A handful of states retained the writ of error terminology in their own procedural rules longer than the federal system did, and some older state statutes may still reference it for narrow procedural situations. The underlying concept never changed, though. If you see “plaintiff in error” in any legal document, substitute “appellant” in your mind and the meaning holds.
One relative of the writ of error survives in federal practice: the writ of error coram nobis. This is a narrow remedy that allows a court to correct fundamental errors in a criminal case after the defendant has already finished serving their sentence. The Supreme Court confirmed its availability in federal criminal cases in United States v. Morgan, 346 U.S. 502 (1954).
Coram nobis fills a gap that other remedies leave open. A person who has completed their sentence cannot file for habeas corpus relief because they are no longer in custody. But a wrongful conviction can still cause real harm years later, particularly when it triggers immigration consequences, employment barriers, or loss of civil rights. Coram nobis gives that person a way to challenge the conviction.

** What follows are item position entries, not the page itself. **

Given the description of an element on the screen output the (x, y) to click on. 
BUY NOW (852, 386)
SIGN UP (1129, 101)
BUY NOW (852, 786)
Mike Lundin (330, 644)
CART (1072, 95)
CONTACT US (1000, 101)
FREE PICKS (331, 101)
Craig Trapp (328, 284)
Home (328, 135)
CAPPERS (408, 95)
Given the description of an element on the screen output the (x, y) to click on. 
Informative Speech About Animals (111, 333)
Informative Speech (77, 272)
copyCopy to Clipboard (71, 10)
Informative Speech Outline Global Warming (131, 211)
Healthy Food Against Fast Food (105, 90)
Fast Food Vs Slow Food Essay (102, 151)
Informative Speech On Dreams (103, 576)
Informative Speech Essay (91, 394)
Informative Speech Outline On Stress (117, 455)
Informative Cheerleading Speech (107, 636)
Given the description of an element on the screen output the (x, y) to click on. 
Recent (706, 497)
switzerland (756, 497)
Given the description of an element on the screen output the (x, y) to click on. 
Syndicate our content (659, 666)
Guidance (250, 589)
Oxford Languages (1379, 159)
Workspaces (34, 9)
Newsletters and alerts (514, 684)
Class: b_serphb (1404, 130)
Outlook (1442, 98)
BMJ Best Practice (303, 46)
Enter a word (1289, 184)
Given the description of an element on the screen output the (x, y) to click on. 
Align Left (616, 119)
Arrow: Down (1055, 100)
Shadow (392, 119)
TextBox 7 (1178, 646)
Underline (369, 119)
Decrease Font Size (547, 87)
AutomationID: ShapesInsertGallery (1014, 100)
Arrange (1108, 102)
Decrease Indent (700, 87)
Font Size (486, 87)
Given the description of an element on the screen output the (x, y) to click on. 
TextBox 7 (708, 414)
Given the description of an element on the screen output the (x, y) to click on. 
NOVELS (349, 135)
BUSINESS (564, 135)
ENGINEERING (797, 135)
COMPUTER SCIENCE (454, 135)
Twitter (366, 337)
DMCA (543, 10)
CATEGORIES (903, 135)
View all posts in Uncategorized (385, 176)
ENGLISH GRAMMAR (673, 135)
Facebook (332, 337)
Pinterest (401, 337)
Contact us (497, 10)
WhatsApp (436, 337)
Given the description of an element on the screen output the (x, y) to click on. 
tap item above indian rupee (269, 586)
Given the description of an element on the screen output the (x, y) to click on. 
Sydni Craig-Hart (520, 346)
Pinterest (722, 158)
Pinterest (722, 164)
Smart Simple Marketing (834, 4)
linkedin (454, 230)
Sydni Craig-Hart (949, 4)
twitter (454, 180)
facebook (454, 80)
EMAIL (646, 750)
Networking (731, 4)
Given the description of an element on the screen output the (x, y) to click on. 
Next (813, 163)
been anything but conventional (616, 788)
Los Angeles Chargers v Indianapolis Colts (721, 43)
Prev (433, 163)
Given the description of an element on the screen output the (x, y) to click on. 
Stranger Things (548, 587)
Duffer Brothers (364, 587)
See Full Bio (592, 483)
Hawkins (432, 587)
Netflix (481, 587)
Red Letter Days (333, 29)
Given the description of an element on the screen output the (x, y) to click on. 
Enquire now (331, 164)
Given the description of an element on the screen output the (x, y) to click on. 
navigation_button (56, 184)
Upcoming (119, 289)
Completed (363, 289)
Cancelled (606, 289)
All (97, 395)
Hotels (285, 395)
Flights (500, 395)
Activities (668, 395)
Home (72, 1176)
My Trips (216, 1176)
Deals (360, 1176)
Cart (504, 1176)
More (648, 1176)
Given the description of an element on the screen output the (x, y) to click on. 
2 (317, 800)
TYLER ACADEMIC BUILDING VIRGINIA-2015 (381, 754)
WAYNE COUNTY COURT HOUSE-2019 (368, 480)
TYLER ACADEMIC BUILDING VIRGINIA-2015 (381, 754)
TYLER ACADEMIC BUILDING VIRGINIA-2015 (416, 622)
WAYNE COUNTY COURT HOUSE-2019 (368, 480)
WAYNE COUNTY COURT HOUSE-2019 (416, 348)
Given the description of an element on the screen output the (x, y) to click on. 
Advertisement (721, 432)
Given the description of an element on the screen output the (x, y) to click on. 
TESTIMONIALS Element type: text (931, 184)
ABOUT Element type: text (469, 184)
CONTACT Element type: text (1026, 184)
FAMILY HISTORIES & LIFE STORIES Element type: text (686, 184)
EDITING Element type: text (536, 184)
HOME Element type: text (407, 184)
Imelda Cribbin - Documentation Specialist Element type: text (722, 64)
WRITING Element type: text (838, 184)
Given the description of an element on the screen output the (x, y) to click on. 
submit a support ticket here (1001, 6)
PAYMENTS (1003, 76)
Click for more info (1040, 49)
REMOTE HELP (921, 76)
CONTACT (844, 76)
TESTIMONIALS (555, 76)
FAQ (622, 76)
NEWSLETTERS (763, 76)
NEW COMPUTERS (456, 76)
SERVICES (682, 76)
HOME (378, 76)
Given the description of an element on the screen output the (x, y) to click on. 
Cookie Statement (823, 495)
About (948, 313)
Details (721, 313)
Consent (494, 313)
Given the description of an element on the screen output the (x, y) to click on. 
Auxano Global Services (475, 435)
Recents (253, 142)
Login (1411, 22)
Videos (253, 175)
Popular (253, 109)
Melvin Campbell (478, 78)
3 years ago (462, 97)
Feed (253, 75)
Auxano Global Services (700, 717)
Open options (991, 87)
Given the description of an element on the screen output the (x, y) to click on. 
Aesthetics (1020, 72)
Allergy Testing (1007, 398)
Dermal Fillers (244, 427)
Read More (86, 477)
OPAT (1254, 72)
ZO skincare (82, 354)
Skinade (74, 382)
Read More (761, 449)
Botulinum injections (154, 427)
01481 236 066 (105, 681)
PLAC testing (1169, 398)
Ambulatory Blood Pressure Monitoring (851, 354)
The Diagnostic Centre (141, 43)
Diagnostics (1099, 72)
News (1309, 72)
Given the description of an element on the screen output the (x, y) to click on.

The bar for obtaining relief is deliberately high. The petitioner must show that the error was of the most fundamental character, that no other remedy is available, that valid reasons exist for not seeking relief earlier, and that the consequences of the conviction persist despite the sentence being complete. Courts treat coram nobis as an extraordinary remedy, not a routine second look at a case that has already been resolved.